The best revenge of all: happiness.
One night, I was skype-ing with a friend. It was very fine. And very funny. And very late at night.
One other night, I was angry. It was out of control but I put it off by sleeping.
One other night, I was confused and sad. It messed up many ships.
One other night, I was thoughtful. It was tonight.
...
It is too early for you to get married. You're still young!
Okay, so what's the problem of being young and getting married?
Well, how do you know if that is the right person?
How can you tell if it is not? At what age could you really tell?
Fine, then how about financially? You guys are still studying.
And we're perfectly alive and healthy, studying or not.
Both of you are not financially stable.
Define financially stable.
Okay, he should have a job. A proper one. You wouldn't want to be fed with sand and grass later on.
What if he's super rich when I'm marrying him and then he's been declared broke, one unfortunate day?
Ok fine. We couldn't tell the future.
Exactly. Rich or poor, young or old - we couldn't tell what's ahead of us.
So how about weddings? They are really expensive nowadays.
What about weddings? I don't want huge, expensive weddings.
You're a girl. I thought, you know, it's like once-in-a-lifetime thing.
Yes, but I'd rather spend a whole lot of my extra money on some expensive honeymoon or vacation or a car or a house.
So cheap wedding?
No. Appropriate enough. Just nikah and small dining.
Sanding? Tunang?
Why would I need that? Bridal beds are expensive. I should be able to go honeymoon with that money.
What about engagement?
I don't know. Why would I need that? To prolong?
You really want the simplest wedding.
Yes, I do. No craps.
How about your parents?
My parents married early. They were studying overseas. Their wedding was really simple.
Like how simple?
Just a dress, few food, nikah and Al-Quran as the dowry.
Wow.
Yes, I wish I could just have something like that.
How about his parents or your other family members? Wouldn't they want to barge in and expect huge weddings?
Well, if they want it their way, I have two suggestions: 1) sponsor my wedding or 2) get their own wedding. Hell no, I'm not gonna spend my money to impress people.
Wouldn't small weddings make you look, well, worth less?
Wouldn't huge weddings make my parents look like they are selling their expensive daughter? I'm not selling dignity, I'm adding values to it.
I don't get it.
Well, marriage is a good thing. People says that it is a type of ibadah. We're not suppose to boast about our good deeds. We're suppose to do it humbly and sincerely, right?
True. He's still under the scholarship. He's forbidden from getting married.

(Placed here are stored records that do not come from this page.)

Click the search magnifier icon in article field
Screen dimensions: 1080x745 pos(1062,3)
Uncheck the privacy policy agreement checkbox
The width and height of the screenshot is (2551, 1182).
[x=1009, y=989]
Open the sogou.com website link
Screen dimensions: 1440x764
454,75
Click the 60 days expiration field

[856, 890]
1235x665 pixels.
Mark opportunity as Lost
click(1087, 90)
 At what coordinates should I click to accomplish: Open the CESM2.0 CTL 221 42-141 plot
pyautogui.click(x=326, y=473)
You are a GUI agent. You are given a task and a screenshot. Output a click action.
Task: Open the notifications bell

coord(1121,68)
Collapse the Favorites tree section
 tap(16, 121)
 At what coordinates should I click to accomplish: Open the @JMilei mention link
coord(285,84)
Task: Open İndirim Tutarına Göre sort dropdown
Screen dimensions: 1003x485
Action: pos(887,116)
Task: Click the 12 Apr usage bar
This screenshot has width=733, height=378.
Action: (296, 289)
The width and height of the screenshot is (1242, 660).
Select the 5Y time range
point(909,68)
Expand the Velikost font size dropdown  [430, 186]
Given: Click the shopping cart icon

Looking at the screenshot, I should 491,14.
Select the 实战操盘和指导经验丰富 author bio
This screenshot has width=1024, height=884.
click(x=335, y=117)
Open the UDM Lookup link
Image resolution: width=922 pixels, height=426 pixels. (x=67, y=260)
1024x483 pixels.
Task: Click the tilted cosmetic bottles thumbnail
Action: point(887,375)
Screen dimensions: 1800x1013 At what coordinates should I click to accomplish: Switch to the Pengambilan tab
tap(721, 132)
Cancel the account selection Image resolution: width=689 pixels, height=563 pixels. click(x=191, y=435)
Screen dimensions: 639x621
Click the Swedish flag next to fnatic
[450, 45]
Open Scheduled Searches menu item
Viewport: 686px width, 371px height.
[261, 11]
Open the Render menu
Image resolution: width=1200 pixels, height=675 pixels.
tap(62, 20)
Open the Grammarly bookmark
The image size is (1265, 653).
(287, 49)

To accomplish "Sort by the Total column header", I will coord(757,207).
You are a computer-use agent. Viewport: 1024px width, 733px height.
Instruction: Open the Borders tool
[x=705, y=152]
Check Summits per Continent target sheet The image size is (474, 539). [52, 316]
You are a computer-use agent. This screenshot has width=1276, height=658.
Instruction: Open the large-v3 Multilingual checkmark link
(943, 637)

I don't think he'd want it now either. And I'm not saying that I'm gonna marry him indefinitely.
Then, you're willing to marry someone else?
Yes, I think. Someone similar or better than him.
How'd you know?
I wouldn't. Well, nobody would.
It isn't secure then.
People change. Nothing is constant. You can't be sure of security.
You mean?
Well, today he is a good man. Who'd know he'd be abusive in the future?
You wouldn't know.
We wouldn't know. Bad people can improve. Good people can worsen.
Like?
Well, today I can't sew well but I can improve my skill if I try hard enough.
You really want to get married, then?
No. I'm just saying it is okay to get married. Anytime, as long as you're willing to fight for it.
Fight for what?
Fight to make it works. It has ups and downs. Everything has it - business, faith etc.
Still, I'm not sure of anything.
Nobody can. Just be positive. God has ways to teach us things.
Right but your way of thinking is weird. I should tell other girls about what you said.
What weird?
You don't demand for financial security for marriage.
I guess so. Husbands should know how to find legal money and how to spend it. Not have a lot of money but misuse or no idea how to spend them.
Agreed. Other girls should know this.
Then I'll blog about it.
...
Whatever happens, I keep calm and carry on. Life does not end at when you're under pressure. There are always chances in many ways.
Marriage is for brave people. And thee shalt admit thy cowardliness.
Then again, different people has different opinions. However, great minds think alike. Acewaaaah!
True story.
footnote: End of semester. End of 2011. Happy holiday, peeps.